The boy with the ghetto blaster turned the volume off.
      Can't hear you, he shouted.
      The woman mouthed the word yes again, with finesse, as if very quietly. The boy with the cigarette packet opened the packet, took out two cigarettes and threw them both at the shut door. Somehow it was funnier because he threw two cigarettes, not just one. The woman held up her hand as if to say, wait a minute. She put her other hand in a bag on the side of the chair and took out an umbrella with a hooked handle. Then she backed her chair away from the door. She wheeled herself into the carriage, lined up the wheelchair next to the train seats and, using all the strength in her arms, she lifted and shifted herself from the wheelchair onto the seat. She got her breath back. She bent her head over the umbrella, lengthened the umbrella somehow, then she reached with the lengthened umbrella to hook open the little train window above her.
      The boys cheered. I did too. Now we could hear the woman's voice through the open window. She said in a voice that was proper, rather upper middle class, that she wished she'd thought how to open that window earlier, and that she would love a cigarette, that she hadn't had a cigarette for over five years now, that she deserved one after today. She thanked the boys. She turned then and said a separate hello to me, as if we were all at a party she'd thrown and she was simply emphasising how very pleased she was to see each and every one of us.

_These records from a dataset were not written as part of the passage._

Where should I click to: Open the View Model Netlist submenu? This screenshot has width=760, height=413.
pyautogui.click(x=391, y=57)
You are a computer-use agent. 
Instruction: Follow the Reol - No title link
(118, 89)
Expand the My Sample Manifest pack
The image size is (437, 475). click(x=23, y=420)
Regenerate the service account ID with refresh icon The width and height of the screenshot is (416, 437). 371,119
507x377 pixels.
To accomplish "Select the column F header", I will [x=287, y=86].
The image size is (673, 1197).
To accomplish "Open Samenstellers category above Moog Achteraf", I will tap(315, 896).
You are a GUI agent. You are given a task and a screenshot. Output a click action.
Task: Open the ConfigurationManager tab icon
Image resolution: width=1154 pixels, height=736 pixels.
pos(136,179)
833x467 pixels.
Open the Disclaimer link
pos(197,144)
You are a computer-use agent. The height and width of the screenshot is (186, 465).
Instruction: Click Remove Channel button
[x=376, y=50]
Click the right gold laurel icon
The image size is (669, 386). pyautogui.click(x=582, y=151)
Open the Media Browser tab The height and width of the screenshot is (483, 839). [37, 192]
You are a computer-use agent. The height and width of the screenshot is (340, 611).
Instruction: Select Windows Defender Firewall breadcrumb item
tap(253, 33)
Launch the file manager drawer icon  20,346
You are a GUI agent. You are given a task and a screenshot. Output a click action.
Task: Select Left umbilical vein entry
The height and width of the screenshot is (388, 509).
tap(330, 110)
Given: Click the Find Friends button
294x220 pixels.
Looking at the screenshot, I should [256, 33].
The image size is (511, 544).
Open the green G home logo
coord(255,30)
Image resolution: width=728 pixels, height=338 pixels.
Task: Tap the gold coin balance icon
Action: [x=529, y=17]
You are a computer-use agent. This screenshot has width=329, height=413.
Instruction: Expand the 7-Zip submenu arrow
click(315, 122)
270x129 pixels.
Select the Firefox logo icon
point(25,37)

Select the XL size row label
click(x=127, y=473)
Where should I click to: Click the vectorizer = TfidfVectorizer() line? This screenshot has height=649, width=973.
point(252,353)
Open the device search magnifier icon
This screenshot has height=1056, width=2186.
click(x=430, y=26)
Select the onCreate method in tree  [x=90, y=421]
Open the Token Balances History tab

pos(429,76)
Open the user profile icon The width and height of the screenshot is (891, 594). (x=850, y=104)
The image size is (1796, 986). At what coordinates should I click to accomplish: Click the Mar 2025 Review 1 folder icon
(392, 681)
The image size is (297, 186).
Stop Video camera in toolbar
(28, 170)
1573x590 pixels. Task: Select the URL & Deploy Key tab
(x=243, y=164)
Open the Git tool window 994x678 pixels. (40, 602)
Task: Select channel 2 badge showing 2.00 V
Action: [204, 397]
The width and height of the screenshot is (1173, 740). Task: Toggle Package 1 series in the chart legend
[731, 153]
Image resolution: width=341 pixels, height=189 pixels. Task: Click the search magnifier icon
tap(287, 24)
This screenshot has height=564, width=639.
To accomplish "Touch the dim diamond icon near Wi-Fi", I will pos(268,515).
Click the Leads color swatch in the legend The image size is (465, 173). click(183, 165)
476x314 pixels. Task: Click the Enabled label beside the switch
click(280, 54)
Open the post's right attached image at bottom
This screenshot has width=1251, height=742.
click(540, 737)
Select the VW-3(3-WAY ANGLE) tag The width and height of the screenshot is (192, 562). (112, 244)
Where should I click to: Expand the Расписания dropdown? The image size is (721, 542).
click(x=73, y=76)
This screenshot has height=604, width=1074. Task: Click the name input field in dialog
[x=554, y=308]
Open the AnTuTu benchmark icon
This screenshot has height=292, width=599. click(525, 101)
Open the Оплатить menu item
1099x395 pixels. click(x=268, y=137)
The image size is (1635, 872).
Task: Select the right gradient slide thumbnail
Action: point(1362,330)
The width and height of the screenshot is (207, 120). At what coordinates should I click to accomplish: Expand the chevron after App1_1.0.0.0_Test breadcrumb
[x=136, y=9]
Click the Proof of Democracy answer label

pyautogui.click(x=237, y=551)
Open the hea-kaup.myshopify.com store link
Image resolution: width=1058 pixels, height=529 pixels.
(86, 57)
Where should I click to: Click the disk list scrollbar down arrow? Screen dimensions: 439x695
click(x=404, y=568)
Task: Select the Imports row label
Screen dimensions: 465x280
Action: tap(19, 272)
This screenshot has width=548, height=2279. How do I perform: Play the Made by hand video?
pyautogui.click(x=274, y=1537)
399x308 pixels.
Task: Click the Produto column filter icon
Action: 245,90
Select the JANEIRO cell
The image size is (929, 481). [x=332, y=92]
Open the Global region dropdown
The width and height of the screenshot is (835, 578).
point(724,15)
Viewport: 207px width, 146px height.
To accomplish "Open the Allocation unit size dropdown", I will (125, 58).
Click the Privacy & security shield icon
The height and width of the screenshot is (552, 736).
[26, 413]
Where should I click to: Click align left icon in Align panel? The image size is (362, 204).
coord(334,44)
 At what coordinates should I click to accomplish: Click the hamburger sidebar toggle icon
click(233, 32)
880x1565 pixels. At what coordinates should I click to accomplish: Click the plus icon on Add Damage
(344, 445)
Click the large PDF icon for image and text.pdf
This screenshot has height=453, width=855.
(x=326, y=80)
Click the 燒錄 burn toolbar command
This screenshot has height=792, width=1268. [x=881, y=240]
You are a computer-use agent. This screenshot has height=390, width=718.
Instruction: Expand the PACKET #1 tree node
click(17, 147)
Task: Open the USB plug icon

      I saw you on the train looking so thoughtful, she said. Thank you for finding me.
      The notion that I had been seen, and that from the outside I had at some unknowing point looked thoughtful, made me feel strange, better. The idea that I had found anything filled me with wonder. As the boys took turns trying to throw single cigarettes up in the air and through the open window, I felt myself become substantial. Now the boys were scrabbling about on the ground trying to find the fallen cigarettes, arguing about picking the cigarettes up off the ground and not crushing them. They shouted with happiness when one went through the high window and landed on the woman's lap. They argued about whose aim was truest, who would be best to throw the little red plastic lighter.